Isabel Allende Foundation

OVERVIEW: The Isabel Allende Foundation seeks organizations that empower women, secure their reproductive rights, and protect them from violence.

IP TAKE: While this foundation awards grants to some large international rights organizations, it leans toward smaller, grassroots outfits serving women in the areas of reproductive justice and economic empowerment. Recent grantmaking has also expanded geographically to include organizations serving women in developing nations across the world. This funder does not award many grants each year, and it does not accept unsolicited proposals. It does, however, provide an email address for the foundation’s executive director, Lori Barra.

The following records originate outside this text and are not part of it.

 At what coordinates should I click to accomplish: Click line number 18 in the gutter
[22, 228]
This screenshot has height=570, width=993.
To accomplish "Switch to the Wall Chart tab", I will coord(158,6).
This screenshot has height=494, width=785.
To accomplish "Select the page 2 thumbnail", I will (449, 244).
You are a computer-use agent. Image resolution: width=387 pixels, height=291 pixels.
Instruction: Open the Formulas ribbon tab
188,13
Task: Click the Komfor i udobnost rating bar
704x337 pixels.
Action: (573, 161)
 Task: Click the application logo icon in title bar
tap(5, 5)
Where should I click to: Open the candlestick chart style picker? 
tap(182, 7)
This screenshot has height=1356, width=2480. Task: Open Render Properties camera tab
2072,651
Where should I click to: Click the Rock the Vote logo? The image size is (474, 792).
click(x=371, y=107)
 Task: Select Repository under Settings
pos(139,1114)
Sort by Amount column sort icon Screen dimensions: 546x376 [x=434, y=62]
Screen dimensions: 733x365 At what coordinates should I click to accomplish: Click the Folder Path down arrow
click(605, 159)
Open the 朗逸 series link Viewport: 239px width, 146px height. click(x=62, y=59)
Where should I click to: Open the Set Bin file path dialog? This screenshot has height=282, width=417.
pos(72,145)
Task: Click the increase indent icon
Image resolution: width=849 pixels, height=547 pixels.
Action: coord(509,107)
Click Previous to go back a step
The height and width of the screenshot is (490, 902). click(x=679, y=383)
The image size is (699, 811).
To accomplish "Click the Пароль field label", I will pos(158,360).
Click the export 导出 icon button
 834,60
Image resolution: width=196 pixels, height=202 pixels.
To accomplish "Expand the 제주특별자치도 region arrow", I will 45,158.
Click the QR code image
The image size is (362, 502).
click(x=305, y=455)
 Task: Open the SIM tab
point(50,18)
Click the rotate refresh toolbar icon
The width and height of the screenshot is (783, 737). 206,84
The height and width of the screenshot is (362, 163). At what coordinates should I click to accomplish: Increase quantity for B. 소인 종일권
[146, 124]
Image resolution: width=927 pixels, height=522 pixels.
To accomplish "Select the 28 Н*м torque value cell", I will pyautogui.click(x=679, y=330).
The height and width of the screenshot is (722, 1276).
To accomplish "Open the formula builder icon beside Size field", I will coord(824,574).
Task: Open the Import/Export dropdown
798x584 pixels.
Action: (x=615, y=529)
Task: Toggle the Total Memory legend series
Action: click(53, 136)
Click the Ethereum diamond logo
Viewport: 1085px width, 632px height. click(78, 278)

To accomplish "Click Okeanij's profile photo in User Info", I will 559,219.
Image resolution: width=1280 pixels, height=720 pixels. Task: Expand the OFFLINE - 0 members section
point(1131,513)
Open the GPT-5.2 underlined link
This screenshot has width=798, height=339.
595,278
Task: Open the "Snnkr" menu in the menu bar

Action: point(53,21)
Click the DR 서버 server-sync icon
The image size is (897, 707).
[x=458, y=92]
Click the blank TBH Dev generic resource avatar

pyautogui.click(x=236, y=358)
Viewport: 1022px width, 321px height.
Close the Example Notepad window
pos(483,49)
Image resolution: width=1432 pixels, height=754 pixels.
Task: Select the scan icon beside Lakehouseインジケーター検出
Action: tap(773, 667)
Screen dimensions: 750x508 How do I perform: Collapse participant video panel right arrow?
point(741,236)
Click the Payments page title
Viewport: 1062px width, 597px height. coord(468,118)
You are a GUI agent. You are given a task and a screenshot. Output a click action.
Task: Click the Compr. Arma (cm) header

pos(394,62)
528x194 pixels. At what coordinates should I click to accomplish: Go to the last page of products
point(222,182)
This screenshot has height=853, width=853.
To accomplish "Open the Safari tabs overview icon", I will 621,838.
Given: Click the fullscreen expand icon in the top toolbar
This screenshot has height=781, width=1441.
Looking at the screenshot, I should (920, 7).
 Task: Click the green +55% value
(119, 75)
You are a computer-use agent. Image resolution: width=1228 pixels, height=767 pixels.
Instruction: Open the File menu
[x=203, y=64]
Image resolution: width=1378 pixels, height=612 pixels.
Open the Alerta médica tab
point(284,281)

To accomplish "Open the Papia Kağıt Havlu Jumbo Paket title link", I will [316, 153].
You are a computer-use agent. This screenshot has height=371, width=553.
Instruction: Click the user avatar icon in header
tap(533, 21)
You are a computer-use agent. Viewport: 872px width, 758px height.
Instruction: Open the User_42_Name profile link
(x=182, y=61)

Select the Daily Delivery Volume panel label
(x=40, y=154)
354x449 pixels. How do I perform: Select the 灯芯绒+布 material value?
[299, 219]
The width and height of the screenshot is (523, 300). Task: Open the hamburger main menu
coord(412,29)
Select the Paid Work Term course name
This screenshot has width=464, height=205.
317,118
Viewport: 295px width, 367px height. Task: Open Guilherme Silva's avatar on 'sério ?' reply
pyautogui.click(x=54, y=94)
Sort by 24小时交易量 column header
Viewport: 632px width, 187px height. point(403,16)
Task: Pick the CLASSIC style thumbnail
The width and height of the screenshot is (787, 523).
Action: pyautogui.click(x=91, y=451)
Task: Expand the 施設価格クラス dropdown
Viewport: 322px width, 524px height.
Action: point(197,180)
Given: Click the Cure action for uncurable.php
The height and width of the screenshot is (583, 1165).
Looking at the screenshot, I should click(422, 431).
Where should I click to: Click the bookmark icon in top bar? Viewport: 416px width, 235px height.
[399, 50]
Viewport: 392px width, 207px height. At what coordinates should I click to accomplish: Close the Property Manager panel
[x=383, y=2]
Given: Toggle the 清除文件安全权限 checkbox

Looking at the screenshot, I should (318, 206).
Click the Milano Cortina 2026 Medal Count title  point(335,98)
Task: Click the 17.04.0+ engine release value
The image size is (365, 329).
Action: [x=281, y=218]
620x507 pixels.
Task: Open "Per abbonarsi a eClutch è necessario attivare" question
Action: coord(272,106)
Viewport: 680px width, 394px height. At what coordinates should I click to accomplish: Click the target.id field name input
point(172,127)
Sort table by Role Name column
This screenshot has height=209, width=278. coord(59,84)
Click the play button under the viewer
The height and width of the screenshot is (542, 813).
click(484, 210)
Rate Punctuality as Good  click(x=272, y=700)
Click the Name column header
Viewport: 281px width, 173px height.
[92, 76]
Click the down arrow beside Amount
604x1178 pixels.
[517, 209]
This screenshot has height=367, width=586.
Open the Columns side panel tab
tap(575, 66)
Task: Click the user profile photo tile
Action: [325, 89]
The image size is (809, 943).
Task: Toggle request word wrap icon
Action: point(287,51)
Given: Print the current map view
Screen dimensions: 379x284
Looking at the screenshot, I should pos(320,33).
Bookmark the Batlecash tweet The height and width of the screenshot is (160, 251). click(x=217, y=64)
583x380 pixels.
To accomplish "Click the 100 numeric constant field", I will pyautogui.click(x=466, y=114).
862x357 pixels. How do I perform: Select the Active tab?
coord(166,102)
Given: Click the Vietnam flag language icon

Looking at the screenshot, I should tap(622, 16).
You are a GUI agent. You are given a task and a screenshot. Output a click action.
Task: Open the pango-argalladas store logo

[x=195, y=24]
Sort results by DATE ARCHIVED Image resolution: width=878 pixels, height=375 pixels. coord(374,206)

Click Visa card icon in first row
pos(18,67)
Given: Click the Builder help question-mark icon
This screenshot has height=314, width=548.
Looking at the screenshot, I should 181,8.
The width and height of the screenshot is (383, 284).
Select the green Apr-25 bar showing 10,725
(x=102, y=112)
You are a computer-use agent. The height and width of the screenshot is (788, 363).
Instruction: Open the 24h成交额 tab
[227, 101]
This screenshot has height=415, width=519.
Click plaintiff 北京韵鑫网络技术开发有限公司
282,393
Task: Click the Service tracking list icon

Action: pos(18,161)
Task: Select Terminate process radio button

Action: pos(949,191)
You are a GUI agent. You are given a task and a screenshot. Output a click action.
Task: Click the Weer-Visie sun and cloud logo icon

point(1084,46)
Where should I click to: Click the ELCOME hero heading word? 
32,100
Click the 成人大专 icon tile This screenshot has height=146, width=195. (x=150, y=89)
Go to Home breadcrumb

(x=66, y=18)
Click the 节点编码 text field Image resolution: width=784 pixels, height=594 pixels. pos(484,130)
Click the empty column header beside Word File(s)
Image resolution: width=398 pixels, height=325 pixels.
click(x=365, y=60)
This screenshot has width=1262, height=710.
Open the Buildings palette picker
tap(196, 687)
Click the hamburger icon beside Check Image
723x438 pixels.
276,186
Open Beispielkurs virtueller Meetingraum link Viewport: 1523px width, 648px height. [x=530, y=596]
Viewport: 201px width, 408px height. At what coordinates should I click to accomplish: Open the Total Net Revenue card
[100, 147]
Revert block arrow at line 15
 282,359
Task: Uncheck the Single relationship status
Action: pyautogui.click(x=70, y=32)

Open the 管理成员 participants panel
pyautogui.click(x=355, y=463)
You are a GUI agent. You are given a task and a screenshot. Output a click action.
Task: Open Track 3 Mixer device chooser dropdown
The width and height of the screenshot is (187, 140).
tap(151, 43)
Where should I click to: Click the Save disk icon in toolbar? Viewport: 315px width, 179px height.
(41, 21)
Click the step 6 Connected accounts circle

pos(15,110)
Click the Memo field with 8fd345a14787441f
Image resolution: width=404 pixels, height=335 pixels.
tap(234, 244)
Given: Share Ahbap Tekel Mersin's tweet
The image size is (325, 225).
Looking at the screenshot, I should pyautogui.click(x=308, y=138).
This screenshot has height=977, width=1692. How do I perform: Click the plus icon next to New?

PROFILE: Chilean novelist Isabel Allende established the Isabel Allende Foundation in 1996 in honor of her daughter Paula Frias, who passed away in 1992 due to complications from porphyria. The foundation, which is based in Sausalito, California, awards grants to organizations investing in “the power of women and girls to secure reproductive rights, economic independence, and freedom from violence.” The foundation funds two separate programs. Its Esperanza grants support organizations and projects in the areas of reproductive rights, women’s economic empowerment and gender-based violence prevention. A second program, the Espíritu Award, recognizes a single organization annually for “exemplary work in the Foundation's areas of interest.” Grantmaking prioritizes Chile and the state of California, but has broadened in geographic scope recently.

Grants for Women and Girls, Violence Prevention, Human Rights and Work and Opportunity

The Isabel Allende Foundation works broadly across its areas of interest but mainly limits funding to organizations that serve women in Allende’s native Chile or in her current home state of California. Recent recipients of the Esperanza grant include the Brigid Alliance, which provides travel funds to women seeking abortions; Love Welcomes, which helps refugee women earn money through the manufacture and sale of upcycled home products; and Too Young to Wed, which aims to end the practice for forced marriage for girls in Asia and Africa. Recent recipients of the Espíritu Award include Thistle Farms, which helps victims of human trafficking develop economic stability, and Sister Reach, which works to secure reproductive health and other services for women in Tennessee and other areas that are hostile to women’s reproductive rights.

Important Grant Details:

The Allende Foundation gave away about $1.7 million in a recent year. Esperanza Grants range from $1,000 to $10,000, while the Espíritu Awards ranges from $25,000 to $80,000. All grantmaking centers on women’s rights, with recent grantmaking focusing on reproductive justice and care in the U.S. The foundation, which traditionally supports organizations in Chile and California, appears to be broadening its geographical scope to include organizations operating in many developing nations in Africa, Asia and South America. For a broader sense of the types of organizations the Allende Foundation supports, explore its past grant recipients listings.

The Isabel Allende Foundation does not accept unsolicited grant requests or proposals, but general inquiries may be addressed to the foundation’s executive director, Lori Barra, via email.